Texas offers a streamlined probate process called independent administration that most other states don’t have. If the will designates an independent executor (and most Texas wills do), the executor can manage and distribute the estate with minimal court oversight — no need for court approval of every transaction.7State of Texas. Texas Estates Code 401.001 Even without a will, all the distributees can agree to appoint an independent administrator. Independent administration is faster, cheaper, and far less burdensome than the court-supervised process used in most states.

Small Estate Affidavit

When a spouse dies without a will and the estate is small, Texas allows an even simpler procedure. If the total estate assets (excluding the homestead and exempt property) do not exceed $75,000, the heirs can file a small estate affidavit with the probate court instead of opening a full probate case.8State of Texas. Texas Estates Code 205.001 Every heir must sign the affidavit, two disinterested witnesses must also sign, and a judge must approve it. This path only works for intestate estates, and it can only transfer the homestead if the heir receiving it was actually living there with the deceased at the time of death.

Affidavit of Heirship

When the goal is simply to transfer real property from a deceased spouse who died without a will to the surviving spouse, an affidavit of heirship is often the most practical tool. This document is recorded with the county deed records where the property is located. It does not require court approval, though title companies may want to see a supporting affidavit from a disinterested witness who knew the family.

Typical Timeline

An uncontested probate in Texas handled through independent administration often wraps up within six to twelve months. Contested estates or those with complex assets can stretch much longer. The small estate affidavit process can be completed in a matter of weeks once all the paperwork is in order.

The Four-Year Deadline to Probate a Will

Texas imposes a strict four-year deadline: a will must be offered for probate within four years of the date of death.9State of Texas. Texas Estates Code Chapter 256 – Probate of Wills Generally Miss that window, and the court generally will not admit the will. The estate is then treated as though no will existed, and intestacy rules control the distribution. For a surviving spouse who was the primary beneficiary under the will, this deadline can be the difference between inheriting everything and sharing the estate with the deceased’s relatives under rules that are far less favorable.
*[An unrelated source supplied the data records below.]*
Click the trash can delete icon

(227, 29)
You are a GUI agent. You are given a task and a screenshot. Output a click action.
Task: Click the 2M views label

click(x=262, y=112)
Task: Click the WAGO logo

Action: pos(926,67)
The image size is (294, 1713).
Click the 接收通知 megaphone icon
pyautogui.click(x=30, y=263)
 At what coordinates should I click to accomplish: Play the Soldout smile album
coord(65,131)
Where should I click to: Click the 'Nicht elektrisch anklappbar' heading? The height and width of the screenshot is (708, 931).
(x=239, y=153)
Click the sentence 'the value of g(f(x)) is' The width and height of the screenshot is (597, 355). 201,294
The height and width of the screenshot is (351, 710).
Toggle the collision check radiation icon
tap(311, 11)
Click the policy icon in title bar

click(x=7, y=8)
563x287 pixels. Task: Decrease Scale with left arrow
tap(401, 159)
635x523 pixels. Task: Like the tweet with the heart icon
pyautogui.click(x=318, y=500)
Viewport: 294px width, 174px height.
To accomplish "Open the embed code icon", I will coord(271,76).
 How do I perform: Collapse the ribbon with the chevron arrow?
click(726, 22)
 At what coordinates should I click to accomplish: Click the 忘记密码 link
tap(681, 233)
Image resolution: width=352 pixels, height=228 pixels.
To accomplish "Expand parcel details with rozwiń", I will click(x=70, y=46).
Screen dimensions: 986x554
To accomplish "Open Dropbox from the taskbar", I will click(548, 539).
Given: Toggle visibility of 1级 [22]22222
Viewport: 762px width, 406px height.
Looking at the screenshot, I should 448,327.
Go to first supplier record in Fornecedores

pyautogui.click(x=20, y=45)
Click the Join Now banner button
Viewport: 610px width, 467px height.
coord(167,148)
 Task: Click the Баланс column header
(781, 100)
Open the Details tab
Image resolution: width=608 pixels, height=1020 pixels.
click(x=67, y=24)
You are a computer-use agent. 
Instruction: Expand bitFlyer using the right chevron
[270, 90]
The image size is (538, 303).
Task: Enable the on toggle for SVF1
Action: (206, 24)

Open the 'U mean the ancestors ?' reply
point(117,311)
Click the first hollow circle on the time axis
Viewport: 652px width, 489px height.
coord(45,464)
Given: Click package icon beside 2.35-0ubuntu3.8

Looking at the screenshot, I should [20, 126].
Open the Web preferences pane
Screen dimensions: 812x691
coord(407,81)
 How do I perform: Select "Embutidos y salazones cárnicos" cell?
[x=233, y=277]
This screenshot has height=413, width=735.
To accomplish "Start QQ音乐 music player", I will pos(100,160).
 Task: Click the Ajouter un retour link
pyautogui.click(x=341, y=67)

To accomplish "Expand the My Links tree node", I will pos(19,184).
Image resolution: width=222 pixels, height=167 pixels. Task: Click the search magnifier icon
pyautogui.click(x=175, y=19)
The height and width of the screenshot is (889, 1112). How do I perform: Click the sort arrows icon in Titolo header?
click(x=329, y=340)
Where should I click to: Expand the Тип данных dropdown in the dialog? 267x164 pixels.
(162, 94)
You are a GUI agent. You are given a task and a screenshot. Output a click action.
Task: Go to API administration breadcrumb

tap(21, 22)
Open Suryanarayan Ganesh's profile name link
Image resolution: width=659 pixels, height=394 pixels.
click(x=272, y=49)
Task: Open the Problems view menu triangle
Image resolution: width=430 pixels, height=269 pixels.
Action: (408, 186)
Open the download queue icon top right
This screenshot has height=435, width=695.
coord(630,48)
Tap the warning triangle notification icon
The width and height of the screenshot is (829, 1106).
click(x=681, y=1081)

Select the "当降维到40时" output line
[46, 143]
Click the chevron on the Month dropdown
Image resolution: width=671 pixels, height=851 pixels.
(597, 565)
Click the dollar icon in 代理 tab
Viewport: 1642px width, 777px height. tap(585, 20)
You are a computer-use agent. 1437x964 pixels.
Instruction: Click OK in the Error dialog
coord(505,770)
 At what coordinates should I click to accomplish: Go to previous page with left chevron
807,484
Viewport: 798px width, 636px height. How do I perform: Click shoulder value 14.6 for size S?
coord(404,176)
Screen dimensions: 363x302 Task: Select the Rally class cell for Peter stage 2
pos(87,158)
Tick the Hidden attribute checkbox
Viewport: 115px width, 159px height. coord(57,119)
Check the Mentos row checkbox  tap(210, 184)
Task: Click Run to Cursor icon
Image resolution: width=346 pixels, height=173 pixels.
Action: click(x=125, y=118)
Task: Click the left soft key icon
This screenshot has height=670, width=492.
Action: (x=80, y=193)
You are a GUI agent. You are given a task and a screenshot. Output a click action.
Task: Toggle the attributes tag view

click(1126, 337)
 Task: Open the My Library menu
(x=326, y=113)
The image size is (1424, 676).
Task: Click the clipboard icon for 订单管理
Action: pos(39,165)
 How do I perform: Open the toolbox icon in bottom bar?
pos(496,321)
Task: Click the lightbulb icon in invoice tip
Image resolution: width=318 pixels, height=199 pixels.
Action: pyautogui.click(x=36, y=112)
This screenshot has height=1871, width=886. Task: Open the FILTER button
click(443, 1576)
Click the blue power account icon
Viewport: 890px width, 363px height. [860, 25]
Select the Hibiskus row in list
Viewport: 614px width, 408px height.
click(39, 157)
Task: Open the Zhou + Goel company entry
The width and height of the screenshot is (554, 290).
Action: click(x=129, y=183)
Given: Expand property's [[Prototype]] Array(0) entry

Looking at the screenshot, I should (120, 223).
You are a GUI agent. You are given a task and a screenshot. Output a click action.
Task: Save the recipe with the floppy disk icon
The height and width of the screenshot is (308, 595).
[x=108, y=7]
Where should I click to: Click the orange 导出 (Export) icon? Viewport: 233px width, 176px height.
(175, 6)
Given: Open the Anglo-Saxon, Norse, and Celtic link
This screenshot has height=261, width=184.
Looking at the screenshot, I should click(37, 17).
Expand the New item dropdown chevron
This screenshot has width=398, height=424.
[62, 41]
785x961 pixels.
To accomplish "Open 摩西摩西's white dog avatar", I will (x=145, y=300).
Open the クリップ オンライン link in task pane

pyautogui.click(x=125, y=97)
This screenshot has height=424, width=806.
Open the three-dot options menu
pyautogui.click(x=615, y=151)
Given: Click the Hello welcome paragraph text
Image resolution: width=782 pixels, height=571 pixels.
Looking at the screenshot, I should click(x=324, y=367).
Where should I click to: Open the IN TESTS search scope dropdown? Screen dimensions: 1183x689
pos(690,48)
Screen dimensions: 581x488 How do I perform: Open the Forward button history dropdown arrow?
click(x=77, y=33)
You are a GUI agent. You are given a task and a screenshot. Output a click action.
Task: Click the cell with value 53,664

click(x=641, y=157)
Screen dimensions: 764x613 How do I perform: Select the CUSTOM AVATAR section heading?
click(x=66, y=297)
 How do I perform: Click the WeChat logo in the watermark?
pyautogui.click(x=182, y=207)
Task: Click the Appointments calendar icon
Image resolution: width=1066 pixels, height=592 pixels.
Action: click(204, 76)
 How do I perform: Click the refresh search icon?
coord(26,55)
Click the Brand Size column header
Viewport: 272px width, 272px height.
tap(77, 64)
Families sometimes delay because the surviving spouse assumes they can deal with the will “whenever.” Four years feels like plenty of time until it isn’t. If no one is pushing for probate — perhaps because there’s no urgent need to sell property — the deadline can slip by quietly.

Responsibility for Community Debts

Community property doesn’t pass to heirs free and clear. Community debts — obligations incurred by either spouse during the marriage — remain attached to the community estate even after one spouse dies.10State of Texas. Texas Estates Code 101.052 – Liability of Community Property for Debts Creditors can file claims against the estate, and those claims must be resolved before heirs receive their inheritance.

Texas law sets a specific payment order. Funeral and last-illness expenses (each capped at $15,000 for priority treatment) come first, followed by family allowances for the surviving spouse and minor children, then administration costs. After those, secured debts like mortgages are paid, then government claims for taxes, and finally unsecured debts like credit cards and medical bills. Whatever remains after all valid claims are satisfied is what the heirs actually receive.

The surviving spouse’s own half of the community property is also not entirely shielded. Under the Estates Code, the surviving spouse’s half of community property that was under the deceased spouse’s sole management during the marriage remains subject to the surviving spouse’s own liabilities after the death.10State of Texas. Texas Estates Code 101.052 – Liability of Community Property for Debts The interplay between community debts and each spouse’s separate liabilities can get complicated, particularly when the estate is heavily leveraged.

Federal Tax Benefits for Community Property

Community property status provides a significant federal tax advantage that separate-property states don’t offer: a full step-up in basis on both halves of the community property when one spouse dies.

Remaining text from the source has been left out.